蓦然一惊,古天溟缓缓眯起了眼,不免在心头自问著这是否就是他与封擎云的差距,这就是为什么自己迟至今日还无法将南水一统的原因?原来多年来的努力终究还是不够积极啊……
「久闻封帮主盛名,今儿个难得一见,古门主怎不帮咱们几个老儿引荐引荐?」还不待郝崭扬两人举杯回敬,一句混浊的语声在席间极为突兀地响起,吸引了众人的视线同时也打断了古天溟纷涾的思绪。

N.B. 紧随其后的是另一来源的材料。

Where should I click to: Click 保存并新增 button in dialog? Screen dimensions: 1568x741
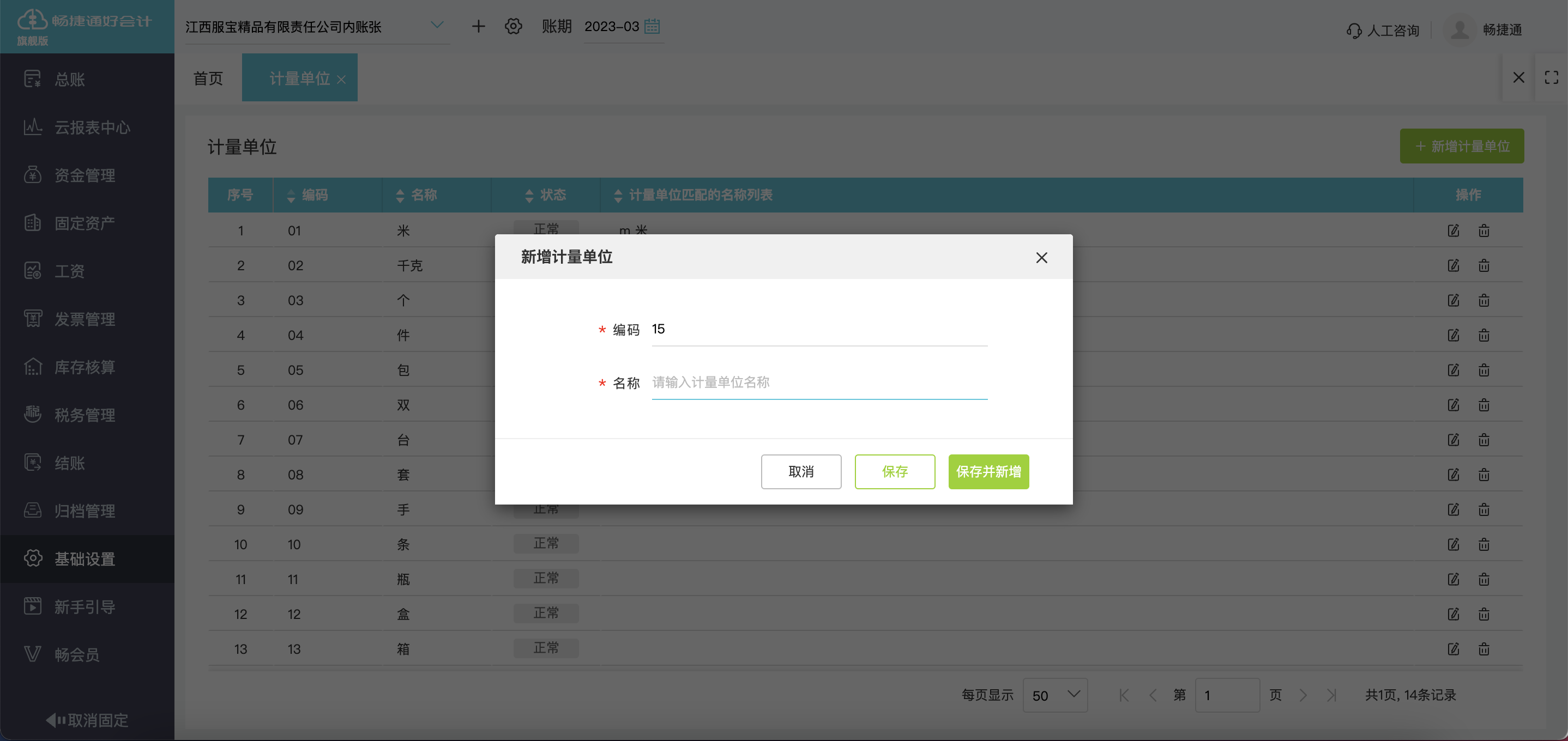988,471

出声的是坐在薛松岩身旁的灰袍老者,一把银髯闪闪生辉,顶上却是像个大和尚似的光不溜丢,模样虽然叫人发噱,可那两只倒三角眼里包含的厉芒却让旁人连大气都不敢喘上半个。
「游老说的是,古门主一人不过两手,还是让我们几个老的帮你多分担点,免得怠慢了贵客,传出去人家还以为咱们南水尽多粗鄙之人,不懂待客之礼呢。」帮腔的也是名垂垂老叟,不同的是他老人家顶上仍白雪花花,那张脸盘看起来也和善的多,可惜出口的言语依旧夹枪带棍地叫人愕然。

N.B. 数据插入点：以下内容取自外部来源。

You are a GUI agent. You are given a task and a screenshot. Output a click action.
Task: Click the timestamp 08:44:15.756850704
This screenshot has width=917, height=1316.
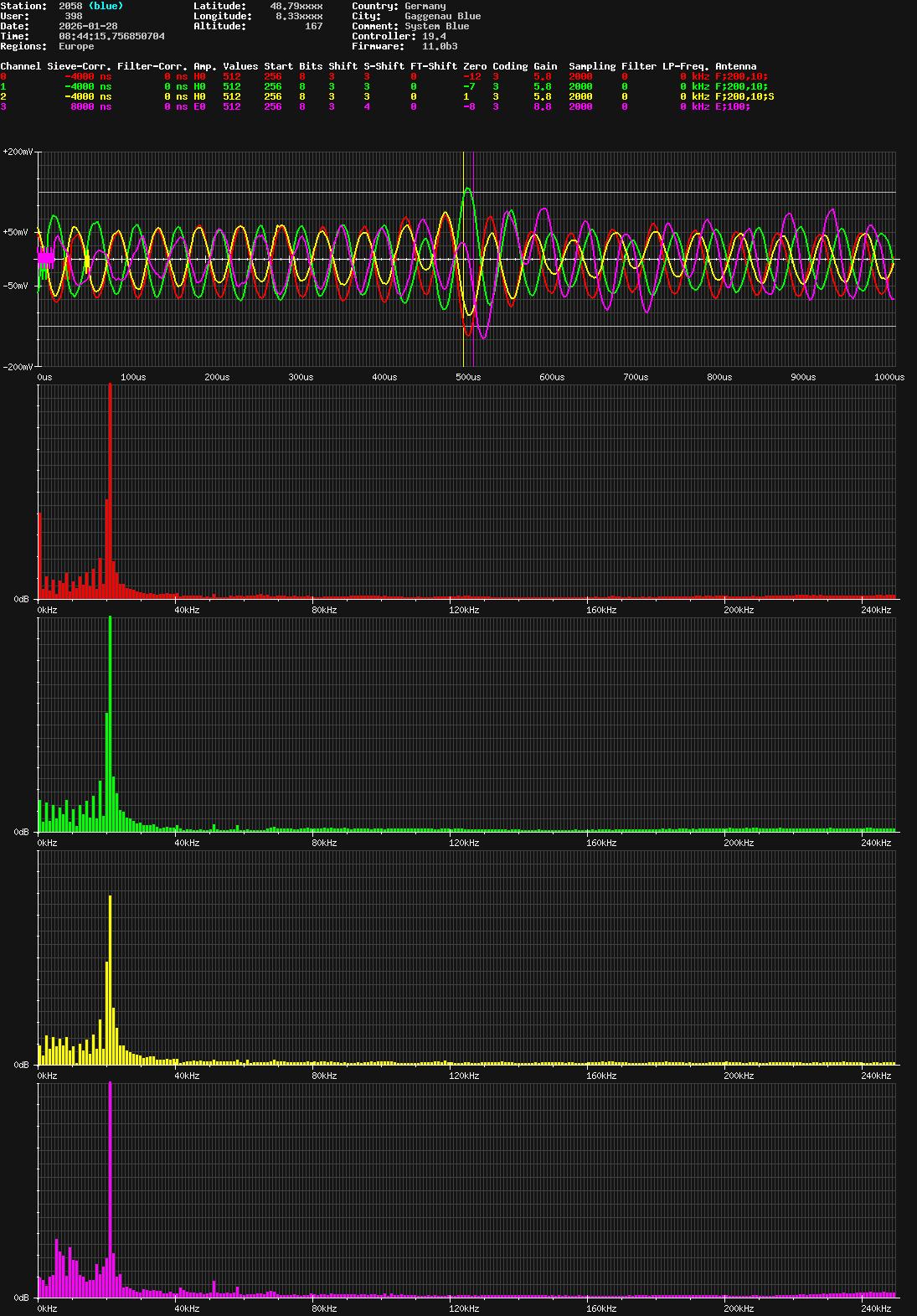coord(111,36)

「哎,瞧我这记性,一乐起来竟忘了这么重要的事,累的两位世兄久等,该罚,真该罚。」语落又是两杯美酒落腹,古天溟洒脱的神情看似丝毫不介意两老无礼的言行。
「封帮主,跟你介绍我们南水的元老巨擘,天蛟寨的游寨主以及巨鲸帮的阮帮主,这两位对南水而言,比诸於帮主的左右双臂只怕是有过之而无不及。」「喔,原来是『翻江龙』与『虎鲸』两位当面,封某可是久仰。」举杯示意,封擎云的目光却带了丝玩味的笑容。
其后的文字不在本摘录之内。